A 13-member panel chose the eight finalists from a record 5,201 proposals for commemorating the 2001 terrorist attacks in New York, Washington and Pennsylvania, as well as the 1993 trade center bombing. The panel will settle on a final design by the end of the year.
The designs include gardens, maple trees, soaring light beams and private areas for relatives of the dead. One envisions a blue light projected upward from a resting place for the unidentified remains of trade center victims.
"We really now are at the point that gives the families hope," said Monica Iken, whose husband, Michael, was killed at the trade center. She said each design "brings you into a space that says this is a sacred, spiritual, peaceful place of reflection where we're going to honor and remember."
But deciding on a final memorial is certain to create friction and hurt feelings.
The Lower Manhattan Development Corp., the agency overseeing the competition, had issued guidelines that say all proposals should recognize the towers' footprints and preserve a wall that is the only remnant of the original complex. It also said that all victims need to be recognized, and that some should not be made to seem more important than others.
However, some firefighters and their families have been pushing to have the fallen rescue workers honored together and to have an inscription describing their sacrifice. Rosaleen Tallon, whose brother, firefighter Sean Tallon was killed, said Wednesday her family would remove his name from the memorial if he could not be listed with his colleagues.

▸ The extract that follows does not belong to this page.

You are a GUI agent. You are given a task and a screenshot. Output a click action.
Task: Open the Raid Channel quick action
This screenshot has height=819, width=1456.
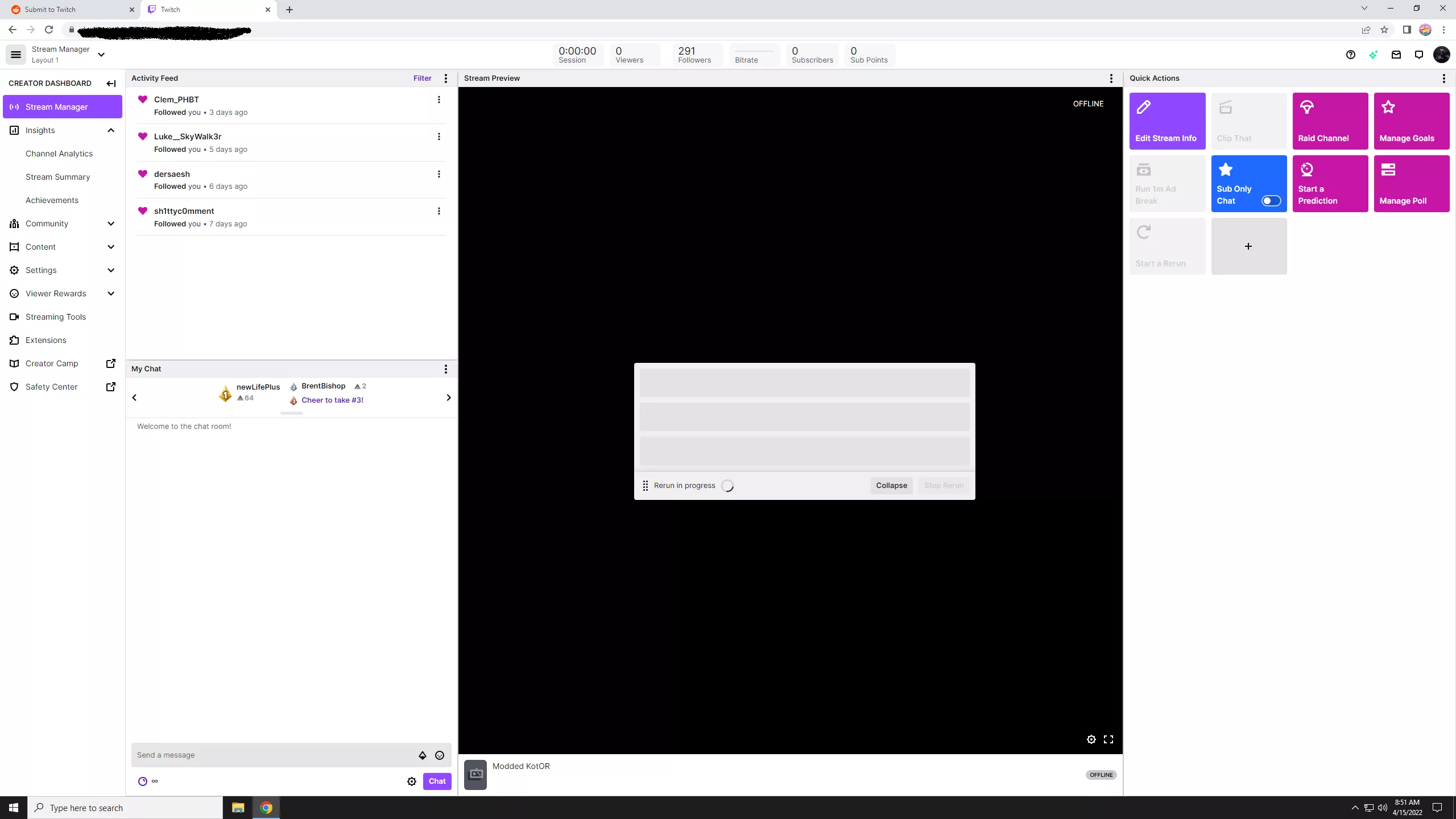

But many firefighters, dozens of whom arrived to view the plans on display, said they were encouraged to find at least three designs proposed listing rescue workers' names together. Other entries proposed alphabetical listings, while one suggested that victims could be grouped together along with their relatives, friends or colleagues.
The designers, whose names were not known to the jury who selected them, found different ways to recognize the 2,982 victims of the 1993 and 2001 attacks.
One design, "Supsending Memory," represents each victim with columns that begin as concrete and end as glass, listing important events in the person's life. Another would include large photographs of the victims on glass panels in the northern tower's footprint. Many of the designs list victims' names on stone walls that surround the site, some with a constant flow of water over the names.
One entry proposed creating a crystalline "cloud" with cathedral-like vaults that allow soaring beams of light. Another proposes recreating the floor plans of the 94th and 95th floors of the north tower, and inscribes victims' names on a clear glass plate near the location where the first plane hit the tower.
Juror Vartan Gregorian, president of the Carnegie Corp., said the finalists, who range from less experienced artists to internationally known architects, created designs that "represent the heights of imagination while incorporating aesthetic grace and spiritual strength."
The designs will be kept on display near the trade center site until the jury makes its choice.
Daniel Libeskind and David Childs, the architects for the new trade center skyscraper, are working against a mid-December deadline set by Gov. George Pataki to complete revisions to Libeskind's Freedom Tower design. The tower design could be adjusted to accommodate the winning memorial.
Libeskind said Wednesday that he could work with any of the eight designs. "The jury has done an excellent job in choosing entries that are sensitive and artistic and we all await the jury's decision," he said.